他的上半身呈三十度角靠在椅背上,叉著兩條大粗腿,坐得甚是自在。
這說明他很得意。
尹方圓在桌子后面坐了下來,不緊不慢地喝一口水,又點了根煙。
單震觀察著他,重新調整坐姿,眸色中也多了幾分謹慎,“尹組長,我真沒殺人,戴永翔是我中專同學,他來這里是投奔我,去霖江瓷業應聘的。因為應聘失敗,婚姻失敗,手里又沒錢,一時想不開才動了紫砂的念頭,我勸了他一整天,沒想到他還是死了,唉……”
尹方圓吐了一口煙,“那你給我解釋一下,當他開始出現嗜睡的癥狀時,你為什麼不把他送去醫院,那時候搶救應該來得及。”
單震的小眼珠子轉了幾圈,“我以為他……只是醉了,我剛剛不是還說了,我好心去扶他,卻被他撓了好幾下,等發現不對時,他已經不行了。”
“警官,你就是說破天,我頂多就是個見死不救,別的啥也沒干,真的!”
尹方圓擼了擼稀少的頭發,“單震啊,我知道你老婆的死,給你帶來了很大打擊,所以你處心積慮地弄死你同學,把尸體扔在火車站,就是為了挑釁我們,是不是。”
單震笑了。
尹方圓繼續說道:“但我覺得你還是不夠愛你老婆,或者說你的努力還不夠,我要是像你這麼有空,向你這麼閑,就去把法醫那一套自學了,至少我能知道死者死前遭受的一切,是不是都能在尸體上體現出來。”

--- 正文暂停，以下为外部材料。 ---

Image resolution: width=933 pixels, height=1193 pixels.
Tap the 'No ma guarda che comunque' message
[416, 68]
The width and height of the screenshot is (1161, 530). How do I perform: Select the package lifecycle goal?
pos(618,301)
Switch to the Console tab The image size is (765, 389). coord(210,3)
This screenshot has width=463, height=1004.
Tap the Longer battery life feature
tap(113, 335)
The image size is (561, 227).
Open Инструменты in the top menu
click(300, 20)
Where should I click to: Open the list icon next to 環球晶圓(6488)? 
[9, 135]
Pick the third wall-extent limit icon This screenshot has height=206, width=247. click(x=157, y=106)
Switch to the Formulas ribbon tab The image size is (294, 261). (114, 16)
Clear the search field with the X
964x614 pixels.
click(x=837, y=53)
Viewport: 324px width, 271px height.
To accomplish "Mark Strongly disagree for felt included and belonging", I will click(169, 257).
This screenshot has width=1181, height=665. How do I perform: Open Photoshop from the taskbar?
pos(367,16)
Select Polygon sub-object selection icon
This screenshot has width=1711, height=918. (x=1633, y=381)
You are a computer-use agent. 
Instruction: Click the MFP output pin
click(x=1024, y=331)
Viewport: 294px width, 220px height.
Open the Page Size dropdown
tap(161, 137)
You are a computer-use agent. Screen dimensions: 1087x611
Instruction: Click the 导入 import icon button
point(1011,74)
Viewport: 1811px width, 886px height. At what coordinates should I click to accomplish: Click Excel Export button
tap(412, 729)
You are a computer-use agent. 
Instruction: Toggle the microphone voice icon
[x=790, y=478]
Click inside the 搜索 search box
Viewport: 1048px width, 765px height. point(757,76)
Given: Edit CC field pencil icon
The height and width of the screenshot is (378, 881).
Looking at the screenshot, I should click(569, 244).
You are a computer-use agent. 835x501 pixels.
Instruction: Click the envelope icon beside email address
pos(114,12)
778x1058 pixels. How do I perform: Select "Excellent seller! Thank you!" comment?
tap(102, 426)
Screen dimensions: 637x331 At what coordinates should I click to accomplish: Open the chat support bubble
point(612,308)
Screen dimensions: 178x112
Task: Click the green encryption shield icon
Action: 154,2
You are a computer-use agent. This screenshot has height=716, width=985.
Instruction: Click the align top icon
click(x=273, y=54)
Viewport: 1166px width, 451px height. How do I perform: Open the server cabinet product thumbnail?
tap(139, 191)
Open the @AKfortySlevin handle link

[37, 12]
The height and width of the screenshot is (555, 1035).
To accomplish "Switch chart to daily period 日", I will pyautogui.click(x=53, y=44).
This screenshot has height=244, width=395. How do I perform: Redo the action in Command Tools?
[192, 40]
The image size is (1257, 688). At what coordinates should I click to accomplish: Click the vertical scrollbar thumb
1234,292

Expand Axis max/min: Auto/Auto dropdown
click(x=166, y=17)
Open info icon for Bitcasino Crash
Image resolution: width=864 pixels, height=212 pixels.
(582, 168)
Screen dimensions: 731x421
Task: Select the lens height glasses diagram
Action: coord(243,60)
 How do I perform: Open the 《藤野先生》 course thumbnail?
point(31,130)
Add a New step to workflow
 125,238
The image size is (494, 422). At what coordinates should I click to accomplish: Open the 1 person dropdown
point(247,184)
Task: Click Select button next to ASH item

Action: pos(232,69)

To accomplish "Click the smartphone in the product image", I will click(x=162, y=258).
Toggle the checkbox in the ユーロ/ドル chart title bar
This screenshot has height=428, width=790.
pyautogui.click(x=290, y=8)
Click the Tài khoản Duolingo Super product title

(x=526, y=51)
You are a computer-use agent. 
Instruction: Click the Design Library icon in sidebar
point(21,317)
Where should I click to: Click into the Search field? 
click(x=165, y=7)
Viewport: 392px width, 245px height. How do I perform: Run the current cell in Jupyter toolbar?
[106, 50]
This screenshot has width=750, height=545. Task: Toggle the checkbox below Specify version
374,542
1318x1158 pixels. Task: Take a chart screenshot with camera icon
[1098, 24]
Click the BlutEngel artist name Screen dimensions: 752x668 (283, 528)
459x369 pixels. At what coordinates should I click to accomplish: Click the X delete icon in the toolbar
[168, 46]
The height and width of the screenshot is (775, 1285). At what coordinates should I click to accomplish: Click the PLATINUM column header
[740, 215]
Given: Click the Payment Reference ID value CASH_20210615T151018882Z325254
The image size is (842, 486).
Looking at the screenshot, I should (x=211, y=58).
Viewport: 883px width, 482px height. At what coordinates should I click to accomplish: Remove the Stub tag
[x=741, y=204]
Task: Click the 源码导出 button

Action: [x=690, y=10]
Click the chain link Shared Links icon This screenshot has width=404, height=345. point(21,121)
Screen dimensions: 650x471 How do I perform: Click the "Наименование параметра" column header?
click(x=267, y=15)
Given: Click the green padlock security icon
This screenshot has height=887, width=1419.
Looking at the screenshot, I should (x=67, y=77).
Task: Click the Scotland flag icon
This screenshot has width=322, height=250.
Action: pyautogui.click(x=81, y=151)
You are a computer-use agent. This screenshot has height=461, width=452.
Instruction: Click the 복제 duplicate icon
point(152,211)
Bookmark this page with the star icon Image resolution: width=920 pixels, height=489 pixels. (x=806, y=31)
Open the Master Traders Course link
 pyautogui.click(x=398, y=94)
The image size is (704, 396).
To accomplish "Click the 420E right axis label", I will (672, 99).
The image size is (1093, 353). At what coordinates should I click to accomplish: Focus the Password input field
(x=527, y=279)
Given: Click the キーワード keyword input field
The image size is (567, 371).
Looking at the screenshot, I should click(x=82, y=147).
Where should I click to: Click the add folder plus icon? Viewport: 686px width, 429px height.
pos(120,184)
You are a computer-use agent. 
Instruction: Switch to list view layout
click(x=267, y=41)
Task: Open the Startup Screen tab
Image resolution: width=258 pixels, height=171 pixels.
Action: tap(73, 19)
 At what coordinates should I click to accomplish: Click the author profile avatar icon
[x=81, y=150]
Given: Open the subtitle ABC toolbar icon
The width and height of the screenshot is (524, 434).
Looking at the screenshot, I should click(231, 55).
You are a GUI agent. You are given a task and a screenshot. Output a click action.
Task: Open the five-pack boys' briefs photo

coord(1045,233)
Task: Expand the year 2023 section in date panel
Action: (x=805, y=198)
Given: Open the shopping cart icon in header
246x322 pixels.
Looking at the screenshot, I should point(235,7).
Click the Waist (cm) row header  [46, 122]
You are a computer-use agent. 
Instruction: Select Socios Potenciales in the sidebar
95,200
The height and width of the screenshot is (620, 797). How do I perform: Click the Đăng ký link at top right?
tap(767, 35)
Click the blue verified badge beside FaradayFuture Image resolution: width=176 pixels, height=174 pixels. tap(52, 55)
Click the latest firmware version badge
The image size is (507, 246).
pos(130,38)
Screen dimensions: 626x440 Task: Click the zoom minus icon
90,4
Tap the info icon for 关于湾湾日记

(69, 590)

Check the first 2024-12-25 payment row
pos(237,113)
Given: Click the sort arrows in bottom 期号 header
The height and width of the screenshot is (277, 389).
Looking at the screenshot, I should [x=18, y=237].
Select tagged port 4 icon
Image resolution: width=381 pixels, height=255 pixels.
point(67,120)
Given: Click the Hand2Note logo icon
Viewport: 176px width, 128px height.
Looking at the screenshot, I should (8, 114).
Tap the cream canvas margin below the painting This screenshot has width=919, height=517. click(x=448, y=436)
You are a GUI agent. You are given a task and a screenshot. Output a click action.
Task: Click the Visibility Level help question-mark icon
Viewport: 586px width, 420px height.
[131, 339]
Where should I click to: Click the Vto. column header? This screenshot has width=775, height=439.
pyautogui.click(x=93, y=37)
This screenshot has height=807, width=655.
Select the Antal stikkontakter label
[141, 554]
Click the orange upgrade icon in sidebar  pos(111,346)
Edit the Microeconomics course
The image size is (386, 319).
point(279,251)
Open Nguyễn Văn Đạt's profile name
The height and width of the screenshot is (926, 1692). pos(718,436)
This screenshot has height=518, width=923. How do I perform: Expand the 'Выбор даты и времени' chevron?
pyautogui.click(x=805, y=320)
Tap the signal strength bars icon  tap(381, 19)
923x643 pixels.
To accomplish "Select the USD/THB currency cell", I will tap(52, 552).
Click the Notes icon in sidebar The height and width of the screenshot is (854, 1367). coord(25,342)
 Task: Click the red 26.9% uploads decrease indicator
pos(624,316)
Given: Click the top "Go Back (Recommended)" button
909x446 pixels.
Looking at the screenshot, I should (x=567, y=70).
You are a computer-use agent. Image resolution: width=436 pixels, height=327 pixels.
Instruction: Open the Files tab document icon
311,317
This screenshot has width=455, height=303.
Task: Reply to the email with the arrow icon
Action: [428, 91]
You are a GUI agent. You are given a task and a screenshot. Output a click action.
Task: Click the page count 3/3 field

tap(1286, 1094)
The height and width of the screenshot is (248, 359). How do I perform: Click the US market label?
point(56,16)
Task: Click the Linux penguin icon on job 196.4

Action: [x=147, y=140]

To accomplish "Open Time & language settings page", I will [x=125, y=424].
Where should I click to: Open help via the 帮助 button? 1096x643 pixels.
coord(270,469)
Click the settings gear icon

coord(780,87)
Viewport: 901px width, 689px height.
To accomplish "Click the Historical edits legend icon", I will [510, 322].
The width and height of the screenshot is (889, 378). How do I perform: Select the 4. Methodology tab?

單震的笑僵在了臉上,“我還是那句話,你這麼能干這麼有心,怎麼還離婚了呢?”
尹方圓不理會他的反擊,“你不了解法醫,你就不知道法醫能驗出什麼,所以,在我看來,你的辯護在事實面前毫無意義。
”
他把照片推給馬卓研,馬卓研起了身,把照片放到單震面前。
照片的內容是死者戴永翔的口唇部,以及死者孫明珍的尸體照片,前者清晰地展示了軟組織挫傷的出血部位,后者則幾乎找不到軟組織挫傷。
一般老百姓可能看不太懂,但尹方圓相信,單震一定能猜到些什麼。
單震定定地看著照片,又是忽的一笑,“我看不懂這些照片,但我記得,戴永翔醉酒后亂喊亂叫時,我捂過他的嘴。”
尹方圓彈了彈煙灰,“你這是騙誰呢?戴永翔是沒你魁梧,但也不是紙糊的、豆腐做的,稍微碰一碰就出現好幾處軟組織挫傷。單震,他在你家吃的飯,你家又是平房,戴永翔是不是亂喊亂叫一問便知。”
單震這才徹底變了臉色。
尹方圓看著他,“你是不是覺得你只要不承認,我們就拿你沒辦法?我實話告訴你,事實并非如此,你可以不認,但只要證據確鑿,法庭一樣會判你有罪。單震,在口供上按手印吧,我們法庭上見。”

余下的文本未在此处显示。